Addressing a Neglected Tropical Disease

Snake Safety Guidelines: Summary

Once you have made a realistic assessment of danger and determined that there is a need for intervention, you need to safely move or contain the animal in a way that minimizes risks to officers and bystanders. In some cases you may have the option of calling in a local snake expert who can dispatch the closest licensed volunteer to the scene, but in other cases you will have to deal with the problem yourself. It is important to not to over-react or under-react, but to calmly gain control of the situation. Keep your cool, move slowly and deliberately and keep safety risks minimized by not causing the snake pain, because an injured animal is always a much more dangerous animal. Use long tools or professional snake handling tools to extend your reach.

Realistic assessment of danger - In many cases there is no need for officer intervention. Factors to consider are whether the snake is harmless or venomous, native or an escaped pet, how likely this particular species is to cause problems in the future for humans or pets, and the area (crowded urban or rural). Click here to identify INDIAS'a venomous and harmless snakes.

Move or contain - If the snake is determined to be a safety risk to humans, pets or livestock and must be removed from the area, you may have to move or contain the animal using appropriate tools that extend your reach. Don’t put your hands on a snake you have not positively identified as harmless. Don’t assume a snake is harmless because it does not look like one of Central Florida’s four known venomous species.

Call a local snake expert – GCI's wildlife rescue team is an informal network of licensed volunteers who are qualified to deal with nuisance snake removals. Response time can be slow (from 15 minutes to up to 30 minutes or even longer) depending on the location and time of the call and how long it takes to reach a local volunteer. In many cases a snake can be identified as harmless with reasonable confidence over the phone by a local snake expert, and no intervention may be necessary. Click here if you have a live snake contained right now and need to call for an emergency snake pickup.

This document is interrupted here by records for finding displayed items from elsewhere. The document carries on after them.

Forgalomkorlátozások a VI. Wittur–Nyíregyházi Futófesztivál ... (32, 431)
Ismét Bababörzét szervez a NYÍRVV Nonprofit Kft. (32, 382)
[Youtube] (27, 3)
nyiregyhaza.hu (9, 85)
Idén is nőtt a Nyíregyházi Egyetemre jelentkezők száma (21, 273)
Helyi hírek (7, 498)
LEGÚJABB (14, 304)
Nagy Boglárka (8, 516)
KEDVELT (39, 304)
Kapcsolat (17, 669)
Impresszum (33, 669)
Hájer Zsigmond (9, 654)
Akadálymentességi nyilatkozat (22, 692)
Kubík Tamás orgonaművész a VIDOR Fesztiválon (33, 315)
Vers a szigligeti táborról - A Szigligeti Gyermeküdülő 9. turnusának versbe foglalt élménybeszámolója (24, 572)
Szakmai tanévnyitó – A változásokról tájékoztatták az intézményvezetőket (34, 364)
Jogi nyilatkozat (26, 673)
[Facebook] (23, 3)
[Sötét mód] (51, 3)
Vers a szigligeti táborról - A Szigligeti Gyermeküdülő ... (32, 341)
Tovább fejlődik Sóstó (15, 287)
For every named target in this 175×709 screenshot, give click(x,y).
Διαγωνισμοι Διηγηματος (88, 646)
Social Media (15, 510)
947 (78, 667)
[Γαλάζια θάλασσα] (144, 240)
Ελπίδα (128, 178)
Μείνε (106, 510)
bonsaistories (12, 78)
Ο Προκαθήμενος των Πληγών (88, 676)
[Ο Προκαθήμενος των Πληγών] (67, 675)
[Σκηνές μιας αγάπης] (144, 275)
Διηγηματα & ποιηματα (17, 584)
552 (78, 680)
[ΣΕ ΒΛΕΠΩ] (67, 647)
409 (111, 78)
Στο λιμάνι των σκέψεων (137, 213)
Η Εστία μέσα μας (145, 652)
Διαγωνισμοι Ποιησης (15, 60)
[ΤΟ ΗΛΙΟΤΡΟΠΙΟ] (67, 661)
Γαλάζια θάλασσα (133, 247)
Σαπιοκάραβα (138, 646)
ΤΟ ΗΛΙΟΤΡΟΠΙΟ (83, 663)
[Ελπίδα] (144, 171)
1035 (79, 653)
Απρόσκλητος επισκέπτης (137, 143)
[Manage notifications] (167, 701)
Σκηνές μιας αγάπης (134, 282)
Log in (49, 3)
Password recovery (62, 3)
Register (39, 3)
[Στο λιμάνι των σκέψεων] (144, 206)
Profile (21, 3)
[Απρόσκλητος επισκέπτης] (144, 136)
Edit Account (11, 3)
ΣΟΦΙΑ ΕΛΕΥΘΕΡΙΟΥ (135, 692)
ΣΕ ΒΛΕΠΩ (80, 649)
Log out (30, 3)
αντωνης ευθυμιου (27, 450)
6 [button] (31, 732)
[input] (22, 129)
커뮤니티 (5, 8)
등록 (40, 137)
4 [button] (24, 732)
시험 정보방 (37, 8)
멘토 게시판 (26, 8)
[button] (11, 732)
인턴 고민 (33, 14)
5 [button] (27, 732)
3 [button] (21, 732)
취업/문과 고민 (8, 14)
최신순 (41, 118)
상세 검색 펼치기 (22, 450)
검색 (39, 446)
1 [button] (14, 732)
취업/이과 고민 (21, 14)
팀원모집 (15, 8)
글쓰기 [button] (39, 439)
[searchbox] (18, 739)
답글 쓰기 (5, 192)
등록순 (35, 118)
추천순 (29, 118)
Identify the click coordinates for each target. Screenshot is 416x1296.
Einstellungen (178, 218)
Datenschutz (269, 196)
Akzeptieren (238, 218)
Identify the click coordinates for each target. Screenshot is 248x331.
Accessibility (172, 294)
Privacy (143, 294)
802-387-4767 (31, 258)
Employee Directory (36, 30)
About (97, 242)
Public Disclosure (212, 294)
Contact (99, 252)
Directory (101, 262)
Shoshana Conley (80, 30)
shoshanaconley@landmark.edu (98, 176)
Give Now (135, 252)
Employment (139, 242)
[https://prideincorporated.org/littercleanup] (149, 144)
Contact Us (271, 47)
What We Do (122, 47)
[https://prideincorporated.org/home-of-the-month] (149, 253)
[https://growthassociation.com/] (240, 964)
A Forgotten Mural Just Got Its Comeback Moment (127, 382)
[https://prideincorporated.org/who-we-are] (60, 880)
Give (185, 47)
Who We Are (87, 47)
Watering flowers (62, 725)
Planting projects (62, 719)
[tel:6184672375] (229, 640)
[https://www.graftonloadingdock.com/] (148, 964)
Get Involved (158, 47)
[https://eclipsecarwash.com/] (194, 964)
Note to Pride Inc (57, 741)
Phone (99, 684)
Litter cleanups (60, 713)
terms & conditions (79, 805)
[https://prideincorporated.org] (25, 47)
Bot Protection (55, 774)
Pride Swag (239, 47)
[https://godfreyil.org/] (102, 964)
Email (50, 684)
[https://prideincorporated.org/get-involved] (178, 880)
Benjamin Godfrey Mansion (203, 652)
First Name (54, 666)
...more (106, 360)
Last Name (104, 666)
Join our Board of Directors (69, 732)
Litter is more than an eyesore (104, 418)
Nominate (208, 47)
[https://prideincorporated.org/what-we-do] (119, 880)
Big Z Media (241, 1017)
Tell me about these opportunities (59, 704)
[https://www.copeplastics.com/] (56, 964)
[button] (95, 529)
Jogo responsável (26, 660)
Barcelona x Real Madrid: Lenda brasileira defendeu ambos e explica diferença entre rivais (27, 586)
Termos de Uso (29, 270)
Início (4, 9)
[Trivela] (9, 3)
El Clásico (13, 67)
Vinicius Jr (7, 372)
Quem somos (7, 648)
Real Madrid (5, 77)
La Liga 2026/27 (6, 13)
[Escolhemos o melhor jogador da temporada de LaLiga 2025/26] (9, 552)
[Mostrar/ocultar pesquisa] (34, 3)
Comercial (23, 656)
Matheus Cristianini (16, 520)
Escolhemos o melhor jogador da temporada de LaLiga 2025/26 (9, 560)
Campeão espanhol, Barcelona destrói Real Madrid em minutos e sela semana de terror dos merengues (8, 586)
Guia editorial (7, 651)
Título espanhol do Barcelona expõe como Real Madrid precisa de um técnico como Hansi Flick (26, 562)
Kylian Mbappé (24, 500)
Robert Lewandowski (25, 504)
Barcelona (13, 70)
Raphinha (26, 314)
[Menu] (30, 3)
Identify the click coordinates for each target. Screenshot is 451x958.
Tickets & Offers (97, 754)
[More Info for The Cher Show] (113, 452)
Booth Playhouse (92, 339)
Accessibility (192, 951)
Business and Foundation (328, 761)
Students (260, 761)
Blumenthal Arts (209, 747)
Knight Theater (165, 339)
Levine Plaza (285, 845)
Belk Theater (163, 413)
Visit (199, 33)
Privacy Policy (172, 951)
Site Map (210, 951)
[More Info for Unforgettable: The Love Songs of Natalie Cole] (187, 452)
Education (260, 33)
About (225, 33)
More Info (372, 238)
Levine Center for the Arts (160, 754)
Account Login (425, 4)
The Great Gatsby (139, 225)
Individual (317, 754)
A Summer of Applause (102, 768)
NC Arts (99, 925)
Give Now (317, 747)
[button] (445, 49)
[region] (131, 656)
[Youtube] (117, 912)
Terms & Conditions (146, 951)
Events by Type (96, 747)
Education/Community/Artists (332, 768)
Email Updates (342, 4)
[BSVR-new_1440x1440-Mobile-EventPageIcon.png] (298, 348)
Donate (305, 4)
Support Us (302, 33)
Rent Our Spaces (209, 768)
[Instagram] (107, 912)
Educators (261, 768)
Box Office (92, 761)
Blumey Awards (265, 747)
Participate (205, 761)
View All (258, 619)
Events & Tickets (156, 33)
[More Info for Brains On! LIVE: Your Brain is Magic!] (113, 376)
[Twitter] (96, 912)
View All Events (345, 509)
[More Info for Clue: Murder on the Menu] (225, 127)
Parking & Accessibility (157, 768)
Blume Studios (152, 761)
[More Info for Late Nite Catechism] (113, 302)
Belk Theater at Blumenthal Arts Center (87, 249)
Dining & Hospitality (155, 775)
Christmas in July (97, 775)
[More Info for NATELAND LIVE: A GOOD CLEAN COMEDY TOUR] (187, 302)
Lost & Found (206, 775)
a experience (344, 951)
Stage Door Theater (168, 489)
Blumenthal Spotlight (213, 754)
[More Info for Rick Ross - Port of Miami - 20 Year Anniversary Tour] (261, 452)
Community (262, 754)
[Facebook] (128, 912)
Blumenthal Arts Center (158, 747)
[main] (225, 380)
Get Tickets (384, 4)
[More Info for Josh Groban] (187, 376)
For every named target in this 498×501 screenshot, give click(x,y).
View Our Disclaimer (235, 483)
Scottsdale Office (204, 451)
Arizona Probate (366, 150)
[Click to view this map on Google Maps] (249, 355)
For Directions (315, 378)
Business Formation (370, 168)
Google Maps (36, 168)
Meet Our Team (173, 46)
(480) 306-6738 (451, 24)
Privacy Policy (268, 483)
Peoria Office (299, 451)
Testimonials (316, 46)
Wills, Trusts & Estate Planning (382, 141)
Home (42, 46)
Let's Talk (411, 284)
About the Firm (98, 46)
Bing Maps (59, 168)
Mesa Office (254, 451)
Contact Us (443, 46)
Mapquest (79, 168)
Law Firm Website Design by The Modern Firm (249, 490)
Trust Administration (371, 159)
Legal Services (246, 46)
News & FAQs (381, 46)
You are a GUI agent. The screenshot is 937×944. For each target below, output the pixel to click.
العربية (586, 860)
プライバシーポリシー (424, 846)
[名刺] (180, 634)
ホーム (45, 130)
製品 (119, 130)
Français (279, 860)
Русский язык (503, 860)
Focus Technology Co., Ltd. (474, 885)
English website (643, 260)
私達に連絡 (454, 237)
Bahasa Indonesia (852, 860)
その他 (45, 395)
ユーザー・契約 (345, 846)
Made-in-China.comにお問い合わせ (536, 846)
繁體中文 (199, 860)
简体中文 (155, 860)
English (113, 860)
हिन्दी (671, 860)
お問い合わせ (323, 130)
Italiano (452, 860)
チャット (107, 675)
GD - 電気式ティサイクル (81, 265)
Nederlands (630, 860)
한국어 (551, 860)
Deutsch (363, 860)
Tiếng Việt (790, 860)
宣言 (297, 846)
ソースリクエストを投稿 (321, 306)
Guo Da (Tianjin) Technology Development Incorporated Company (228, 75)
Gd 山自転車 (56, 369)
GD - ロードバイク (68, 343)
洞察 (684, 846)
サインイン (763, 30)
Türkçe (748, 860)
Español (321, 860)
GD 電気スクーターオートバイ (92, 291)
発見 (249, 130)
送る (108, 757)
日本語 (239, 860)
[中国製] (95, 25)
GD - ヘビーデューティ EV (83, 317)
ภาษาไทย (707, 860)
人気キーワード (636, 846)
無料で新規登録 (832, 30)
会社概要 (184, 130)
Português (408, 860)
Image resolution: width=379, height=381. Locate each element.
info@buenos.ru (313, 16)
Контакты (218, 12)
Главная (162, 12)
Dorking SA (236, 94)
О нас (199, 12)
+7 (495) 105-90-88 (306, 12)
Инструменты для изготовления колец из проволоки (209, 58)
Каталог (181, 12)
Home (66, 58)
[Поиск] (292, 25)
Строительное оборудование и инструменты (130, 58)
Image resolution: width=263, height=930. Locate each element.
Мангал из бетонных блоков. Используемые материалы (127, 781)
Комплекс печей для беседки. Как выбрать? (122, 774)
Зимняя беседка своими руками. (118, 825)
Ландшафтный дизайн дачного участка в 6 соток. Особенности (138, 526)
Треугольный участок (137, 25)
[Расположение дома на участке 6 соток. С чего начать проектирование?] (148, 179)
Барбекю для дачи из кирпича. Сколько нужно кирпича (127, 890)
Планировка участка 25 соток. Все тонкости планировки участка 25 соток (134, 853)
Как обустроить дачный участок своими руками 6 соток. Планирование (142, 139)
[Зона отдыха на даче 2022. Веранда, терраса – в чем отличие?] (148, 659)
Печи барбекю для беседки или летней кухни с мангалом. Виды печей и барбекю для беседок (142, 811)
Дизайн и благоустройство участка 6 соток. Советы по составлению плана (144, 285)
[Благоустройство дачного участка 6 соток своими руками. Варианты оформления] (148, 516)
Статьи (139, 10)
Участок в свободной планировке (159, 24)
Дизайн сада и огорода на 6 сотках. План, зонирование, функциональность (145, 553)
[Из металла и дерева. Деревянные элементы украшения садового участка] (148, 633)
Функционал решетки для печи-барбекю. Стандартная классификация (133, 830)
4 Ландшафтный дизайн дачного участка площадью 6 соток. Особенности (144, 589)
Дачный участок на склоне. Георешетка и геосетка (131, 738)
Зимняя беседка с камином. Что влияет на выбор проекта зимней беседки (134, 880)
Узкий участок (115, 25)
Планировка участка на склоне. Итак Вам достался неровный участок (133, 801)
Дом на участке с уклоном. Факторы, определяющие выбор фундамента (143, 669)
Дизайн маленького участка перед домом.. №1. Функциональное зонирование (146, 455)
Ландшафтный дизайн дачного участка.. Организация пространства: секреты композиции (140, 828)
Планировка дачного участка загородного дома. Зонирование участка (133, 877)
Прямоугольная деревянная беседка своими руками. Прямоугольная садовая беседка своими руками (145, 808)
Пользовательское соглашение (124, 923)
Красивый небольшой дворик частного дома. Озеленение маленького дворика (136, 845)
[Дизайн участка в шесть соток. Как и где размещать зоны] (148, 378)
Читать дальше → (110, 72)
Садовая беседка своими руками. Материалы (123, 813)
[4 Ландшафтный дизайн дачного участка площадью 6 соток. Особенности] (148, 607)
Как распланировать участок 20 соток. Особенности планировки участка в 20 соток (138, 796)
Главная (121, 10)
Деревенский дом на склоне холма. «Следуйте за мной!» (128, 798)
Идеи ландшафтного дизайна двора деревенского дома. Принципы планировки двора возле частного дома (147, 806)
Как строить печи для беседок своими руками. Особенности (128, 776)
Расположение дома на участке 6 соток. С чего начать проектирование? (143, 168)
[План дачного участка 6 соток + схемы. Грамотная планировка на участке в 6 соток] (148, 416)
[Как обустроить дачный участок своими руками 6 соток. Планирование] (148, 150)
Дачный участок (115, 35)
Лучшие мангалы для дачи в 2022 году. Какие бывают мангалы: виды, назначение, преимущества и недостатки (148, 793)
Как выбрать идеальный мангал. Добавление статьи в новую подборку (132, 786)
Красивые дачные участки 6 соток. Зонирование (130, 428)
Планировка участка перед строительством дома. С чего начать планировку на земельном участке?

Keep you cool – Panicking or moving too fast is a common cause of accidents. Move slowly and deliberately. Remember that if a snake gets away from you, that’s okay - the immediate danger is past and you can call in a local snake expert to advise the residents on how to prevent future encounters. Make a reasonable effort to contain the animal, but heroic efforts are not necessary and may put you at risk. Chasing snakes into the bushes is a job best left to the experts.

Don't cause the snake pain – Snakes can usually be moved and contained safely if they are not injured. The more frightened and uncomfortable a snake is, the more it will struggle. A snake that is hurting and in real fear of its life will try much harder to bite and escape. A snake that is can be maneuvered to hide under a box or a jacket tossed on the ground will probably stay still until an expert snake catcher can arrive to identify and capture the animal safely.

Summary:
It is safer to properly move or contain a snake than to injure or kill it.
Keep your cool - always move slowly and deliberately.
Do not cause the snake pain and it will not cause you pain.
Do not escalate the situation and increase your risk by using unnecessary force.
Try to give a snake about one snake-length of space.
Use long tools or professional snake handling tools to extend your reach.